▶ **Required action**
I'd like every line in the following listing that holds "computer" copied.

━━━ Stored data

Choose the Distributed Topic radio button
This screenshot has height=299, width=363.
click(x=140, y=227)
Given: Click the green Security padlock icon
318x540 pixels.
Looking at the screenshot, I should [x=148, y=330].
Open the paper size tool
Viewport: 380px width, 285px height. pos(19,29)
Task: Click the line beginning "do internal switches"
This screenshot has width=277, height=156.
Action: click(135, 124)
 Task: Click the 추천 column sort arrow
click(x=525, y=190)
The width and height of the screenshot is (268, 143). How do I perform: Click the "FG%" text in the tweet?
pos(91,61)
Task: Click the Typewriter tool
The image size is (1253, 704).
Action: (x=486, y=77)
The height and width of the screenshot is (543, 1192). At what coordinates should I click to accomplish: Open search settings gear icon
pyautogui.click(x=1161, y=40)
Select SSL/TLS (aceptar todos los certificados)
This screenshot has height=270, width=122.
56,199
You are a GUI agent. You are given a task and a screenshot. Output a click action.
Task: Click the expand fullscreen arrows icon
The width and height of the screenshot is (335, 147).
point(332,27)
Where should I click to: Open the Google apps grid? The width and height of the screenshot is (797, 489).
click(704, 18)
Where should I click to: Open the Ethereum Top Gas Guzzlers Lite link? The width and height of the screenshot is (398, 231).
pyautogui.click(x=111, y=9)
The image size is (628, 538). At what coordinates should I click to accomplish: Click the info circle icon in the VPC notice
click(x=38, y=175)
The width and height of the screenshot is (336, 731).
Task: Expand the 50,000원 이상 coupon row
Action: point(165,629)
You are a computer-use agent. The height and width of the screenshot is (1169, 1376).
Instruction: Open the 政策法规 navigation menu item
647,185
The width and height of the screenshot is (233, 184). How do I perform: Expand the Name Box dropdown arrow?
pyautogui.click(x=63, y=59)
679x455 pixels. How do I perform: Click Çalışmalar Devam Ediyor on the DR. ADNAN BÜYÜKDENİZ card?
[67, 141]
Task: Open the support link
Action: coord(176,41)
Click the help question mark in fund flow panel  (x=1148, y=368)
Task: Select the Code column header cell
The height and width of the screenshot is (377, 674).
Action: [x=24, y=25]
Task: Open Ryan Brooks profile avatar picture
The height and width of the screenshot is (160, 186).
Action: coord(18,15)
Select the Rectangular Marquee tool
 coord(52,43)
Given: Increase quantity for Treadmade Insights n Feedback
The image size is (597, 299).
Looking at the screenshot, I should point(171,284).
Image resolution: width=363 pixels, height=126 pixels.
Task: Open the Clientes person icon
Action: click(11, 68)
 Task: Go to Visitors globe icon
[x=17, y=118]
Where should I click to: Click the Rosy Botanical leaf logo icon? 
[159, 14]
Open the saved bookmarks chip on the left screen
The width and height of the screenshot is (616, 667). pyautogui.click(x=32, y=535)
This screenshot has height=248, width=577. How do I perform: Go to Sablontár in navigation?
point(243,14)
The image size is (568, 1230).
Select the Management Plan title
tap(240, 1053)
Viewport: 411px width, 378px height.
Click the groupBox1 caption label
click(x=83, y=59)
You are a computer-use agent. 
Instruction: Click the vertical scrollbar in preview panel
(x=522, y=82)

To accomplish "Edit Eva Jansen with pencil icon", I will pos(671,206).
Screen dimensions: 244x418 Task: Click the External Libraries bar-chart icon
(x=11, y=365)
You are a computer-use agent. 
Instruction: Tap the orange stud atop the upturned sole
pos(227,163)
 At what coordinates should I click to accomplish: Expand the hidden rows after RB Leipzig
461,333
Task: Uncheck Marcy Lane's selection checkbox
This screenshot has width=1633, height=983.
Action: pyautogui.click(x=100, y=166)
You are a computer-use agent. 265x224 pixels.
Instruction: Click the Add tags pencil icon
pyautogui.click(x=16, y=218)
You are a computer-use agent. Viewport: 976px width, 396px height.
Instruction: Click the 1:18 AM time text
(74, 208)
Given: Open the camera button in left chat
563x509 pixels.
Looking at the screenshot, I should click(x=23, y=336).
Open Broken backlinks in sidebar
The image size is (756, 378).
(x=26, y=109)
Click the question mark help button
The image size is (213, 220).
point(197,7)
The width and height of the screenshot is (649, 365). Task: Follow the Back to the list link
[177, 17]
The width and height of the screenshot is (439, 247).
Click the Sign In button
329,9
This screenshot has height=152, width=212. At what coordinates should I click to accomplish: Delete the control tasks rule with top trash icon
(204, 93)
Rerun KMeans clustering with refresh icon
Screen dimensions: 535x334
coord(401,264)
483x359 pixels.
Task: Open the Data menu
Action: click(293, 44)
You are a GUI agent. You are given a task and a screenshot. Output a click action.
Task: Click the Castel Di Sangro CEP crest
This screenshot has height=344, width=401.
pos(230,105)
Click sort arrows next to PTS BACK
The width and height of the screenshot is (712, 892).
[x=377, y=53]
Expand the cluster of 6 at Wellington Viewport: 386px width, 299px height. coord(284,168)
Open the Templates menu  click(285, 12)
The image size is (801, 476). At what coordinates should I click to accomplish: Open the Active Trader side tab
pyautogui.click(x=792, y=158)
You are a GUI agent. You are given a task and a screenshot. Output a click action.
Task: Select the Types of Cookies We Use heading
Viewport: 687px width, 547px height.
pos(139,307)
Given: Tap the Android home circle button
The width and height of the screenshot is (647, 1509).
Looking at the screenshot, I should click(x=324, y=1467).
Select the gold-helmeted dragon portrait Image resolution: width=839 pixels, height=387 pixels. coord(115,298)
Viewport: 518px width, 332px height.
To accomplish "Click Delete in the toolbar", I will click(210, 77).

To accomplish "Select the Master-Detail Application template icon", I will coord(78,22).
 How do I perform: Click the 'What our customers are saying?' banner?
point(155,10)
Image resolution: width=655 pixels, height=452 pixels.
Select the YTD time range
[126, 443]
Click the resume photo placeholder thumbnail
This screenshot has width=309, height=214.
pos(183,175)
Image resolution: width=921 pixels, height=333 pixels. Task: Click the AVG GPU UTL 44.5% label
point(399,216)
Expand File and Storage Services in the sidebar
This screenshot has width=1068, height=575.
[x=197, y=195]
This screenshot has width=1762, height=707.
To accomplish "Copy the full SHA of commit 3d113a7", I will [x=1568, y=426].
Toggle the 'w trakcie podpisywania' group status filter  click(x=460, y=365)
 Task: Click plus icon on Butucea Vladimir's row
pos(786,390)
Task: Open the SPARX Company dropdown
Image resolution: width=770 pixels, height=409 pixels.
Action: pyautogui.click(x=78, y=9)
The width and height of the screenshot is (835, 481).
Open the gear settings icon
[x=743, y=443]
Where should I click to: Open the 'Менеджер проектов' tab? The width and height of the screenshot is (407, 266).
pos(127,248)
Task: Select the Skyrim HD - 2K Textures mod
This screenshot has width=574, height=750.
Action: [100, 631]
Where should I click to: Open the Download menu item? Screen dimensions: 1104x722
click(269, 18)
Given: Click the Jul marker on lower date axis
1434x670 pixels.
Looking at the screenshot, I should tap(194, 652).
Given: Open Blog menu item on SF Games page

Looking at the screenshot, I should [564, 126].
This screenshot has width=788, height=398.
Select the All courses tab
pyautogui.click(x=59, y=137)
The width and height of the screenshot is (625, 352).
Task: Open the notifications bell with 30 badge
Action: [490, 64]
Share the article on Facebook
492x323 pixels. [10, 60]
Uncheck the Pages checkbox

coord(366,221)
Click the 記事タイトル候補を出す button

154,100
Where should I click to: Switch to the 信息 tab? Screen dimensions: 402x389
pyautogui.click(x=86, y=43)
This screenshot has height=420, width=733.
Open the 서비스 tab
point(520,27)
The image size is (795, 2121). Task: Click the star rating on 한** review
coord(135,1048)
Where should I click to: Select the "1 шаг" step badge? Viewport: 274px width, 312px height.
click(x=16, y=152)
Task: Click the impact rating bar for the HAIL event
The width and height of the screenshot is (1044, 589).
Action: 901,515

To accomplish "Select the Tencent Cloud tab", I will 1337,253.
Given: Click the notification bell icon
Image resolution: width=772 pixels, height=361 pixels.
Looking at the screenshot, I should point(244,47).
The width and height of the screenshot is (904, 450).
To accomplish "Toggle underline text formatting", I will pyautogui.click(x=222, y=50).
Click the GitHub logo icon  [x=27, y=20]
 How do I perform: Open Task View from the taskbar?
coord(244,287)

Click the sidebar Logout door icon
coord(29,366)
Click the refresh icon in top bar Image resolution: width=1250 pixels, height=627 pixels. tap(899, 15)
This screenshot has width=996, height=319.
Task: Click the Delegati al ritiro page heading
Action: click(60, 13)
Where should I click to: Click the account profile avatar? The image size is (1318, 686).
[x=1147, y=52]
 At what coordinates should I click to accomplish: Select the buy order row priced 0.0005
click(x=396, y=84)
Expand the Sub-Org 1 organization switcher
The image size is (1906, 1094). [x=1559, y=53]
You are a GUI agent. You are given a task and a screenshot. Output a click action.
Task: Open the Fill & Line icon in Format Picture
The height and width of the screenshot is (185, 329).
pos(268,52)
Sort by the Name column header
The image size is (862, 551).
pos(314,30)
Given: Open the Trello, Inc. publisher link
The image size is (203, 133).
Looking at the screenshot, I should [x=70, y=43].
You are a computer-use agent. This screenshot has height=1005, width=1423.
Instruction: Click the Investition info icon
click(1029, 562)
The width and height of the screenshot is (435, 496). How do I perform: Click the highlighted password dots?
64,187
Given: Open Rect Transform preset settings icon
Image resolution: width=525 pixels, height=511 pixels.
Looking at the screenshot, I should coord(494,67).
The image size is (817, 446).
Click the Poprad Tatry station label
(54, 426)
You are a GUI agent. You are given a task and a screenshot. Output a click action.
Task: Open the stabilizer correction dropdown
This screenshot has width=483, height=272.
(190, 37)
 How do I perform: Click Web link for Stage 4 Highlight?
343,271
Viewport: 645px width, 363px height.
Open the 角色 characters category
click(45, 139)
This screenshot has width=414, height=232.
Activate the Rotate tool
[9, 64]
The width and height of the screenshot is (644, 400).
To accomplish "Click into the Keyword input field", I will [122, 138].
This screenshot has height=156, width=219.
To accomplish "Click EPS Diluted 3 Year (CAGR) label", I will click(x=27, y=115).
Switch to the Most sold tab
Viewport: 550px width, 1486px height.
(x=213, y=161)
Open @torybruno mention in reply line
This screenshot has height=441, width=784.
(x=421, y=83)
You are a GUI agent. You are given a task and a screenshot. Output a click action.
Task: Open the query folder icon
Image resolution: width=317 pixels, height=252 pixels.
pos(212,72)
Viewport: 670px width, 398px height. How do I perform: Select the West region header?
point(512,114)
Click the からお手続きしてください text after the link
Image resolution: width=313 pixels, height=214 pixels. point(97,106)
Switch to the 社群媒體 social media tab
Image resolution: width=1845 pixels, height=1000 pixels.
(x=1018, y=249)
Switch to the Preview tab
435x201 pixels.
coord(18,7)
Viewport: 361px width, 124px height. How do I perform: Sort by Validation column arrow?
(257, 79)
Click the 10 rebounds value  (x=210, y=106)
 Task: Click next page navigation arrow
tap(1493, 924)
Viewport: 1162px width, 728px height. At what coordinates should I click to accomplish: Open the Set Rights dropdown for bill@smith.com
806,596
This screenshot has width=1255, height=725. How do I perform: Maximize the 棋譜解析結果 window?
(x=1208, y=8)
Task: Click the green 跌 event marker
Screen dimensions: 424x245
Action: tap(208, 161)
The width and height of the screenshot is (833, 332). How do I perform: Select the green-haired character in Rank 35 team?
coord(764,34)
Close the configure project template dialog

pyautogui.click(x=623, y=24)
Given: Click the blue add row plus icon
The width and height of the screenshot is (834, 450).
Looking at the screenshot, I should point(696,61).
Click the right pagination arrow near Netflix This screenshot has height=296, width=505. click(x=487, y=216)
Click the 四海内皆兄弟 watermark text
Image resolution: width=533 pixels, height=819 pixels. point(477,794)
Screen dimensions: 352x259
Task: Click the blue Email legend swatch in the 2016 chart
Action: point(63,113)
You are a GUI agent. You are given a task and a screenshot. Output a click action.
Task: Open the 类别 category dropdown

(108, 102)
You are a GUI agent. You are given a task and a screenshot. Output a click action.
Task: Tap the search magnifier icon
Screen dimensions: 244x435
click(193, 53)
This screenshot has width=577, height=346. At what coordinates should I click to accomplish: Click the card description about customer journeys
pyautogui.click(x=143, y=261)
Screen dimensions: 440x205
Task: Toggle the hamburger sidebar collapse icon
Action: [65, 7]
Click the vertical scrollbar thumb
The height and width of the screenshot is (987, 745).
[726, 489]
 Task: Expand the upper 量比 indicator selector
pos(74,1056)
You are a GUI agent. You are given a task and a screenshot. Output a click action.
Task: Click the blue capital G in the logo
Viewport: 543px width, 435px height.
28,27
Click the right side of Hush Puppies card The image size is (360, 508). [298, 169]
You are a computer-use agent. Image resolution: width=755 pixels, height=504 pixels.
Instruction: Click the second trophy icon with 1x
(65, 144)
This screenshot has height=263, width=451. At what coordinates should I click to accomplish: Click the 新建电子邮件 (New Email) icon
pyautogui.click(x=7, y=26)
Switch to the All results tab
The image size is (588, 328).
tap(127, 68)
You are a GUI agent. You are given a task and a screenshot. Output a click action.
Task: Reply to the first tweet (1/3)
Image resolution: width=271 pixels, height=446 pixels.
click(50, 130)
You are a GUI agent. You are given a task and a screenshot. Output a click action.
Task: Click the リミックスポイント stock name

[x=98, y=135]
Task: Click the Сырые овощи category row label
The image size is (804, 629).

━━━━━━

▶ **Result below**
You are a computer-use agent. The height and width of the screenshot is (1169, 1376).
You are a computer-use agent. 
You are a computer-use agent. 
You are a computer-use agent. 265x224 pixels.
You are a computer-use agent. Viewport: 976px width, 396px height.
You are a computer-use agent. This screenshot has height=1005, width=1423.
You are a computer-use agent. Image resolution: width=755 pixels, height=504 pixels.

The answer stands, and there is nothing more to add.